-- start PROVIDED INFORMATION --

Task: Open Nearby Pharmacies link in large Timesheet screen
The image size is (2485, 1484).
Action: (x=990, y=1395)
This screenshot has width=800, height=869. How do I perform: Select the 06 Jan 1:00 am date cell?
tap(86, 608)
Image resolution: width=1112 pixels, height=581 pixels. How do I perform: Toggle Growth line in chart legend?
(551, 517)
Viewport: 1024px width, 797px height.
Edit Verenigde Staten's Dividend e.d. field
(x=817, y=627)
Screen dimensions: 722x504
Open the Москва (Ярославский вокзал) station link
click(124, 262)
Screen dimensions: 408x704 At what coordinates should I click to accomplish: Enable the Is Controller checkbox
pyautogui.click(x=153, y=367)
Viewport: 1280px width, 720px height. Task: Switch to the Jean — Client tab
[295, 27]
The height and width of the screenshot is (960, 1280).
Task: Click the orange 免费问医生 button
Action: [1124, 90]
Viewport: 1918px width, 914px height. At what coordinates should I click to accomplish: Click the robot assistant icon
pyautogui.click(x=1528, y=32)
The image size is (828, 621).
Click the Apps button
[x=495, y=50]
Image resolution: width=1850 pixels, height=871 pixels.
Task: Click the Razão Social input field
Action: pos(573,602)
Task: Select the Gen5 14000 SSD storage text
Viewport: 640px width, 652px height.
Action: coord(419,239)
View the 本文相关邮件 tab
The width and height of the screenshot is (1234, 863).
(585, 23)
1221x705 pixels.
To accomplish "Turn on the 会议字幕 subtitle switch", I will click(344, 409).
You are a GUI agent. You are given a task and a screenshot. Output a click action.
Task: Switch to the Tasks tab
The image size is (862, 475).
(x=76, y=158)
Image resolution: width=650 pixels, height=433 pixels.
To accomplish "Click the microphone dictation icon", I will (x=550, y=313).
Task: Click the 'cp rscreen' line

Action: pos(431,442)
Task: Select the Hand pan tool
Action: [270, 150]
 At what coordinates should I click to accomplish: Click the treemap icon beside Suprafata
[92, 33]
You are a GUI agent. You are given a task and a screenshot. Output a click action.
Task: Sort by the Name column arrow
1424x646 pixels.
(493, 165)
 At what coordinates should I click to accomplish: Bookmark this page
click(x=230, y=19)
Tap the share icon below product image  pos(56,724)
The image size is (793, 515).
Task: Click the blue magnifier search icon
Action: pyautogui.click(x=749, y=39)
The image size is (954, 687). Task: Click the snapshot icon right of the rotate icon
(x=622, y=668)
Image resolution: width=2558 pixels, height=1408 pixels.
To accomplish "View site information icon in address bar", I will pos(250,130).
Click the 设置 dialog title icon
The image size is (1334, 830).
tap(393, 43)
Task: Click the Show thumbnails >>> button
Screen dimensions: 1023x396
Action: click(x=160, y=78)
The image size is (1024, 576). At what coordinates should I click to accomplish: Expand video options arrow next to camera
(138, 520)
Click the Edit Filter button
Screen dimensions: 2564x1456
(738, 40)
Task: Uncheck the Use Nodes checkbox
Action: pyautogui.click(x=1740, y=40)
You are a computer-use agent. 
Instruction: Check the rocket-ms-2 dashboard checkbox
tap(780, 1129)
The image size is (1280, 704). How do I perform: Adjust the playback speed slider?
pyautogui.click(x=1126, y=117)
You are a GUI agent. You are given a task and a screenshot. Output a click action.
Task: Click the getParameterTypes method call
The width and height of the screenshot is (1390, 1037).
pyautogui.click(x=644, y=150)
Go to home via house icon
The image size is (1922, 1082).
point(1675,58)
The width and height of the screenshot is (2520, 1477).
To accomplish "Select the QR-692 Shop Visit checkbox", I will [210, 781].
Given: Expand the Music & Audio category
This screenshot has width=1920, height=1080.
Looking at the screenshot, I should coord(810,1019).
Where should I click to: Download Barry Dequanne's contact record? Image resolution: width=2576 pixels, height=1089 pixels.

-- end PROVIDED INFORMATION --

→ **EXERCISE REQUIREMENTS**
Output everything from the start of the listing down to the line containing "click(124, 262)", both ends included, as a JSON list of strings with one string per line and blank lines omitted.

→ **ANSWER TO THE EXERCISE**
[
  "Task: Open Nearby Pharmacies link in large Timesheet screen",
  "The image size is (2485, 1484).",
  "Action: (x=990, y=1395)",
  "This screenshot has width=800, height=869. How do I perform: Select the 06 Jan 1:00 am date cell?",
  "tap(86, 608)",
  "Image resolution: width=1112 pixels, height=581 pixels. How do I perform: Toggle Growth line in chart legend?",
  "(551, 517)",
  "Viewport: 1024px width, 797px height.",
  "Edit Verenigde Staten's Dividend e.d. field",
  "(x=817, y=627)",
  "Screen dimensions: 722x504",
  "Open the Москва (Ярославский вокзал) station link",
  "click(124, 262)"
]